PAGE EXCERPT -
··········

Coddled Eggs

Coddled Eggs

Monday 25 January 2016

                   The three lives of Thomasina and then there was Dawn....

As a child , growing up in a family of 9 ...Mum, Dad , three brothers and three sisters times were often  tough.
I believe my Parents did their very best and that is reflected in each of my siblings and myself. We are by no means close but we are all respectful and have forged wholesome lives for ourselves and those of us with children have ,like our parents , tried to raise our children to be respectful, hardworking and happy.
As a pubescent teen I  always considered our family more like a circus and I was keen to leave the circus .Still I never stopped loving my MUM and my Dad.
Our parents deserve our honor and respect for giving us life itself. Beyond this they almost always made countless sacrifices as they cared for and nurtured us through our infancy and childhood, provided us with the necessities of life, and nursed us through physical illnesses and the emotional stresses of growing up.

··········

SOURCE INFORMATION -
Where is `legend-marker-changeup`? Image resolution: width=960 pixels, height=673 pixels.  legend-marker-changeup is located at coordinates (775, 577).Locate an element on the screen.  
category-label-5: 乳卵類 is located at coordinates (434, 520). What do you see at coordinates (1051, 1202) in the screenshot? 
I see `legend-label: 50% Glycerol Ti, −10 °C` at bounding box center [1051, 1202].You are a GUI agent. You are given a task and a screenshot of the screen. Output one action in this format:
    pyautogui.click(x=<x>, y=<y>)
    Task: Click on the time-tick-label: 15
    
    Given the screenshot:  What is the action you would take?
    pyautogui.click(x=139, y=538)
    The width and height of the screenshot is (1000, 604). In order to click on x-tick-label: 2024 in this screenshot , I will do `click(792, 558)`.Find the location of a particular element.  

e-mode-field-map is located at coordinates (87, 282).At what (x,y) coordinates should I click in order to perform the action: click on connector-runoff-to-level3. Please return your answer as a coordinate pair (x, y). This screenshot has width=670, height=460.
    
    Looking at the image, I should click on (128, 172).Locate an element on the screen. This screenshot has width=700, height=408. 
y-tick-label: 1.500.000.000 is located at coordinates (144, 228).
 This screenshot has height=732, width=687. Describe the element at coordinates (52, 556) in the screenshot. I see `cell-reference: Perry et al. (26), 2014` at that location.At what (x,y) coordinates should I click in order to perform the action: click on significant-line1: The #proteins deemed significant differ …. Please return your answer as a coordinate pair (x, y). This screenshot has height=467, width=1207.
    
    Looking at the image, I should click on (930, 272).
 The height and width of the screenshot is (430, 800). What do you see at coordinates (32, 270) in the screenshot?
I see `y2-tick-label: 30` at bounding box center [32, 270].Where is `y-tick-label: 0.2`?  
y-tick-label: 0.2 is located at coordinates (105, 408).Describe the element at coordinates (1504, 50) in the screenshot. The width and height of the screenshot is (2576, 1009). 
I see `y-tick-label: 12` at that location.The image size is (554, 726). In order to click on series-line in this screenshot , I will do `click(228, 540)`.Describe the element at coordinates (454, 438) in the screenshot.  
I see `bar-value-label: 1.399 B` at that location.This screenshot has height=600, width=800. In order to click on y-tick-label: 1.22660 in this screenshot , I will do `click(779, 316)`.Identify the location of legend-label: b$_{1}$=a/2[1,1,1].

··········

ASSIGNED TASK - Rewrite the stretch of the Coddled Eggs page from "I believe my" through "and my Dad.", changing "circus" to "carnival". The lines can be set aside; nothing here depends on them.

REPLY TO THE TASK -
I believe my Parents did their very best and that is reflected in each of my siblings and myself. We are by no means close but we are all respectful and have forged wholesome lives for ourselves and those of us with children have ,like our parents , tried to raise our children to be respectful, hardworking and happy.
As a pubescent teen I  always considered our family more like a carnival and I was keen to leave the carnival .Still I never stopped loving my MUM and my Dad.